Rekonstruktionszeichnung des Grabes gemäß dem Film: „Shillourokambos, les origines de Chypre“ (CNRS Images/​Passé Simple).

Das jungsteinzeitliche Grab wurde 2004 von dem französischen Archäologen Jean-Denis Vigne vom National Museum für Naturgeschichte in Paris und seinen Kollegen gefunden. Die Expedition leitete Jean Guilaine vom Collège de France in Paris. Ein Bericht in der Fachzeitschrift „Science“ (Bd. 304, S. 259) und in weiteren Wissenschaftsmagazinen folgte; BBC berichtete über „The oldest petcat“.

Diese Entdeckung gibt Forschern nun berechtigten Grund zu der Annahme, dass es nicht – wie bislang vermutet – die alten Ägypter waren, die Katzen erstmals domestizierten1, sondern dass die Annäherung und das Zusammenleben, und damit auch verbunden die „Zähmung“ (Vigne nannte es in seinem Bericht „taming“), einige Tausend Jahre vorher in Europa ihren Anfang nahm. Selbstverständlich handelt es sich, obwohl der Fund und damit auch seine Datierung wissenschaftlich und forensisch einwandfrei nachweisbar (Radiokarbonmessungen) und belegbar sind, auch hier nur um eine Spekulation.
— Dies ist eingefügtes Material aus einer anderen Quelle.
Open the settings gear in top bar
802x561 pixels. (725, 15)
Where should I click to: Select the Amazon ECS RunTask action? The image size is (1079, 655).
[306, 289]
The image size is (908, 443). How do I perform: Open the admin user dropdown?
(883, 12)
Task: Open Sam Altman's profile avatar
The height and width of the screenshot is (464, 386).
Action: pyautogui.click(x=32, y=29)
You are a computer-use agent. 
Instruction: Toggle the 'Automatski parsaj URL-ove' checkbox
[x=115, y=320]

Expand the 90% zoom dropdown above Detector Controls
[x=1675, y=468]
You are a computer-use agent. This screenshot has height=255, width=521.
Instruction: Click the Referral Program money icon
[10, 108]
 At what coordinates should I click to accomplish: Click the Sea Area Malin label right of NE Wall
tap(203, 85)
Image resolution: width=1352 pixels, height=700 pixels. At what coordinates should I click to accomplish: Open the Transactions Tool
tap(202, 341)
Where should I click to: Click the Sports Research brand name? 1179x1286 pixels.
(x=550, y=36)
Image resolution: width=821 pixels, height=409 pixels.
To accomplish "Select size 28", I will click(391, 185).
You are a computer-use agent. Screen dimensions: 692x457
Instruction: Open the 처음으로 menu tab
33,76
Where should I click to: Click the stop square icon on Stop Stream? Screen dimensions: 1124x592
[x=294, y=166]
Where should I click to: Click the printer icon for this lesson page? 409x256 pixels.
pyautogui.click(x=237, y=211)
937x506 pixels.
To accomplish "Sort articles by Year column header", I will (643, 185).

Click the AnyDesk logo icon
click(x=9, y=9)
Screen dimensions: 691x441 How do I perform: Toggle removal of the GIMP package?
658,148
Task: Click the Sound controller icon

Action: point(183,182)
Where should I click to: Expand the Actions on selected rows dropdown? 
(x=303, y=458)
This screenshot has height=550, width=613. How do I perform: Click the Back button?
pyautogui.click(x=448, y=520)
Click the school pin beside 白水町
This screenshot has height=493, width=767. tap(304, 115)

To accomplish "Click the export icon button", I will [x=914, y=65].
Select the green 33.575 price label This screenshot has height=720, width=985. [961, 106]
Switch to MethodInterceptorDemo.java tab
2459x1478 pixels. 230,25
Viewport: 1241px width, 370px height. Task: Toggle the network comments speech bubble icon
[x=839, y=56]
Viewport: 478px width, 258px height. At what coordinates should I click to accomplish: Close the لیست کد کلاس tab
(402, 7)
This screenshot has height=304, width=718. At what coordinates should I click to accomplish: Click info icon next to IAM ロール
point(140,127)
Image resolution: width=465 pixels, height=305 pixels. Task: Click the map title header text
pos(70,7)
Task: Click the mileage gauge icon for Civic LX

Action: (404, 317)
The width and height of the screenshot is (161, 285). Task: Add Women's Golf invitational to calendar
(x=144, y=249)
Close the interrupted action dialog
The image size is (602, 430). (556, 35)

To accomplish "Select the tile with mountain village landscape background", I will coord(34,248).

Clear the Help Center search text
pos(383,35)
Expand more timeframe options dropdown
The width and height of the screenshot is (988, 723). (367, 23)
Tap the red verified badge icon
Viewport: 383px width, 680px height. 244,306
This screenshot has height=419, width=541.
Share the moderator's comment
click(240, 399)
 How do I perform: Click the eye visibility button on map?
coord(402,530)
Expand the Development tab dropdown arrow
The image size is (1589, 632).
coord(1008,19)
Niemand kann heute mit Gewissheit sagen, warum der Kater (die Größe des Skeletts legt nahe, dass es sich um einen Kater gehandelt haben muss) in Reichweite des verstorbenen Mannes bestattet wurde. Ebenfallsist unklar, ob die beiden zu Lebzeiten überhaupt etwas miteinander verbunden hatte, oder ob es sich – wie die Forscher die Hinweise deuten – um eine zahme (das ist nicht dasselbe wie „gezähmte“) Wildkatze handelte.

Archäologische Zeichnung des Grabes auf Shillourokambos von Jean-Denis Vigne, anhand dessen die Rekonstruktionszeichnung von Passé Simple entstehen konnte.

Wie auch immer man diesen Fund zu interpretieren versucht: Es bleibt eine Tatsache, dass Mensch und Katze schon weitaus früher in einem engeren Verhältnis des Zusammenlebens interagierten als bisher angenommen.

Bedauerlicherweise tappen wir, was den Verlauf der Interaktion von Menschen und Katzen während der kommenden sechstausend Jahre betrifft, weitestgehend im Dunkeln. Erst wieder Artefakte aus dem Fruchtbaren Halbmond, die etwa auf das Jahr 3.000 v. Chr. datiert werden, bieten Hinweise: Zeichnungen und primitive Malereien zeigen, dass die Katze bereits zu diesem Zeitpunkt eine bedeutende Rolle im Leben der Menschen gehabt zu haben scheint.